Here, we reported using a structured multi-parent population (MPP) approach, an approach that can enrich genetic diversity, and have high statistical power and resolution, to bridge this gap and unlock the basis of complex traits in bread wheat. This large-scale MPP of bread wheat was developed by the nested association mapping (NAM) approach with more than 5000 recombinant inbred lines (RILS) from 50 subpopulations. This NAM population is comprised not only of progeny derived from parents of an elite panel of Canadian cultivars from the nineteenth century to current, but also a synthetic hexaploid wheat (SHW) panel that captures divergent D genomes from Aegilops tauschii, the D genome progenitor. A high-quality haplotype map was assembled with more than 1.4 million SNPs uncovered by high-depth genome-wide exome capture sequencing. With a population exome capture sequencing (Pop-ECS) approach and the haplotype-map as reference, missing data was imputed and finally, 159,011 high-quality SNPs for 2440 NAM RILs were generated, allowing the development of a high-resolution NAM based linkage map. Genomic analysis revealed an average 27.0% increase in polymorphism in the SHW panel over the elite panel D genomes, demonstrating the value of using SHWs to increase the sampled diversity of D genomes. Phenotypic analysis demonstrated that broad phenotypic variations were captured by this NAM population for disease and agronomic traits. We performed a joint linkage mapping analysis of these traits and identified 491 QTL in total, with a few QTL precisely mapped to known genes for plant height, flower time, rust and fusarium head blight resistance. These previously not reported new QTL would be good targets to improve wheat performance by breeding.
The broad phenotypic variation captured by the NAM population provided valuable novel genetic variations for the Canadian spring wheat breeding program. The high-quality haplotype map generated from this project could allow breeders to accurately impute genotypes with a low-resolution genotyping platform in their breeding program. Novel genetic variations for disease and agronomic traits identified by the NAM analysis provide new targets and breeder-friendly markers for wheat improvement. These established NAM genomic resources may also serve as a cost-efficient platform for Canadian wheat breeding programs to identify genetic markers of their targeted traits, as only phenotyping is required. In addition, the unique design of this NAM enables us to uncover the solid genetic foundations underlying elite Canadian cultivars, and the mechanism of the D genome in shaping the bread wheat performance. Finally, this NAM resource can also allow a combination of top-down (quantitative genetics) and bottom-up (population genomics) approaches to characterize genetic architecture of complex traits in wheat and identify functional variants contributing to the phenotypic variation. More applications for wheat genetic, genomic and evolutionary research exist for this unique resource.
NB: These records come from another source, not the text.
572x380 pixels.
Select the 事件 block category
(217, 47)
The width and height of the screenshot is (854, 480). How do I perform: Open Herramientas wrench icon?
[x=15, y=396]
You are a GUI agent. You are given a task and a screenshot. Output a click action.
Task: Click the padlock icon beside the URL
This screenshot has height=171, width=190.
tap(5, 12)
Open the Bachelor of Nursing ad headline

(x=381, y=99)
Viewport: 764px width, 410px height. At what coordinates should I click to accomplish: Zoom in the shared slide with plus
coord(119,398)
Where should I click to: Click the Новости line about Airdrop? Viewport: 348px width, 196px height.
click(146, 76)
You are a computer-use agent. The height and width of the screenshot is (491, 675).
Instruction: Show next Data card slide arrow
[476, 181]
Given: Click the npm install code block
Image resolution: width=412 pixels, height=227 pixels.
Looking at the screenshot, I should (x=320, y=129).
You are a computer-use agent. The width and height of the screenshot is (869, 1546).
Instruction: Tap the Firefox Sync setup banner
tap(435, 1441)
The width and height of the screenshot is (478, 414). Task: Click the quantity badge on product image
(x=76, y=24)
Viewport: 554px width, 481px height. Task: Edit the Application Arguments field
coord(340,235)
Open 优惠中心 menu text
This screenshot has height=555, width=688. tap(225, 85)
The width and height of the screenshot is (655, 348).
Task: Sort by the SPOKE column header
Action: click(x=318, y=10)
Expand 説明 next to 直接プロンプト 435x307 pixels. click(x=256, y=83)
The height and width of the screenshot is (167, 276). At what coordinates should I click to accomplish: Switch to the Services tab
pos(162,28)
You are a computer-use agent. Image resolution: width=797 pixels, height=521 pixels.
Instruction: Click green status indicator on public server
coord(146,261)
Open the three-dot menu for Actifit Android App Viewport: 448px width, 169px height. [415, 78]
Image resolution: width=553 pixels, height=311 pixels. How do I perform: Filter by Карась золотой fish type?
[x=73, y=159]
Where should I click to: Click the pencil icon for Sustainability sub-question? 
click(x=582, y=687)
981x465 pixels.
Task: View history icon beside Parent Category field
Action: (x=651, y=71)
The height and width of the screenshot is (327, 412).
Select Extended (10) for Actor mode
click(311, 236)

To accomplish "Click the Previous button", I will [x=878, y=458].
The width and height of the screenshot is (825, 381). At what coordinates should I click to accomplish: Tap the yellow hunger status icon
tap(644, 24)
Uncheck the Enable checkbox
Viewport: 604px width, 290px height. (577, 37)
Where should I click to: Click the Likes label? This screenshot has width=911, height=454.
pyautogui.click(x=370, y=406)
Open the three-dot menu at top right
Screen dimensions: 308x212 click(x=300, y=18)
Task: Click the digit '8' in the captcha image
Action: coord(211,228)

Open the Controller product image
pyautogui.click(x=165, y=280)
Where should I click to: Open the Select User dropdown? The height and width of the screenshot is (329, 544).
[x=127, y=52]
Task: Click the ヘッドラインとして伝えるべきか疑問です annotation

These findings demonstrated the success of NAM resources as a powerful tool to dissect complex traits. This CanNAM resource can potentially become a key resource to apply quantitative genetic and genomic approaches and population genomics approaches to improve wheat performance. To achieve this, there is a need to promote more phenotyping analysis and collaboration on these NAM resources, allowing it to become a core community resource for wheat research. There is also a need for collaborative efforts across the wheat community to maintain this genetic resource, allowing it to be accessed by more public/or private wheat research communities.